**Information supplied:**
▬▬▬

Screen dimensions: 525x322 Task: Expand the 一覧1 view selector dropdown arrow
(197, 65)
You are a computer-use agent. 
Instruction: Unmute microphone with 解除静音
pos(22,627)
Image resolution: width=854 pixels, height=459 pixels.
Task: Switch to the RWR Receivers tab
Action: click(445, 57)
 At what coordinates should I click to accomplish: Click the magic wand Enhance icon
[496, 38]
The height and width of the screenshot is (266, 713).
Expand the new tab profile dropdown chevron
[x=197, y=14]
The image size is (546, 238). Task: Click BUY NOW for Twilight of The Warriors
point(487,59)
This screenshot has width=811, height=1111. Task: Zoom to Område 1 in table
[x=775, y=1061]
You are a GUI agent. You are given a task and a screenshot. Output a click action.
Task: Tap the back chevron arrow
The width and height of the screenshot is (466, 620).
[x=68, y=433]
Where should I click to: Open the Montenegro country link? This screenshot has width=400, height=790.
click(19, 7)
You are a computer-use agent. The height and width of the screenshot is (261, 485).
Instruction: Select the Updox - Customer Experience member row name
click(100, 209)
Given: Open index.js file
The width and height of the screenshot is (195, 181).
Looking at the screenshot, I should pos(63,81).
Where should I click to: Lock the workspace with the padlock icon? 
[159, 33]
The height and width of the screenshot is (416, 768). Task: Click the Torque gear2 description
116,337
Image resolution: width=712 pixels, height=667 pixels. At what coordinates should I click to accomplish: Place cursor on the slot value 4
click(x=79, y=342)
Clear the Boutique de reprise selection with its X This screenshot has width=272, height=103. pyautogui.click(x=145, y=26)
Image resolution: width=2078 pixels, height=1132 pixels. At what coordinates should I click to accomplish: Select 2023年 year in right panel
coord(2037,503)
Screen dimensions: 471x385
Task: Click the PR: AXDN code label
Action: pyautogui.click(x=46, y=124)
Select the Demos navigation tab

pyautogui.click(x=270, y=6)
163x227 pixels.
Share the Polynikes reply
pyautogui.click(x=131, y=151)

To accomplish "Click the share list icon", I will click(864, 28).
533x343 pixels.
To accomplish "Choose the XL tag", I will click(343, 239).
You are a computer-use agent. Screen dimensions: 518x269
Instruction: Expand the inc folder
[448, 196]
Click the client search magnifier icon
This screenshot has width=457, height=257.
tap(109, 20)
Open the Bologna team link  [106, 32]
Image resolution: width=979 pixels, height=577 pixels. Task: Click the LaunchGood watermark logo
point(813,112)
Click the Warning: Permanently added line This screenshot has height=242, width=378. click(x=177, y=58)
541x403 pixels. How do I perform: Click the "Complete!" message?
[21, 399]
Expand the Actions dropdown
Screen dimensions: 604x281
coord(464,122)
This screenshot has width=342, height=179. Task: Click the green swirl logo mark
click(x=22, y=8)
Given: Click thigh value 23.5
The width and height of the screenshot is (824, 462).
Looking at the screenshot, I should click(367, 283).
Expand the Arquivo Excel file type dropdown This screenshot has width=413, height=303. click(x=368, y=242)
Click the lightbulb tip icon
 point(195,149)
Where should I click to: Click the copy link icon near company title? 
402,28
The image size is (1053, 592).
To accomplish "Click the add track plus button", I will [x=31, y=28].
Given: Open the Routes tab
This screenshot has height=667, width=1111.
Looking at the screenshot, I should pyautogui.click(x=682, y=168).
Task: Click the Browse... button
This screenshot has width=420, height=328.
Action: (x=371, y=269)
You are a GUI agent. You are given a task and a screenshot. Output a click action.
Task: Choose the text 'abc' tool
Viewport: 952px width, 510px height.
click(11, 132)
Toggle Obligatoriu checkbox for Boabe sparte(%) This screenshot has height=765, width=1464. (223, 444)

▬▬▬

**Problem description:**
Look through the entries above for the word "button". Say how many lines contain it, using only a number.

**Answer space:**
2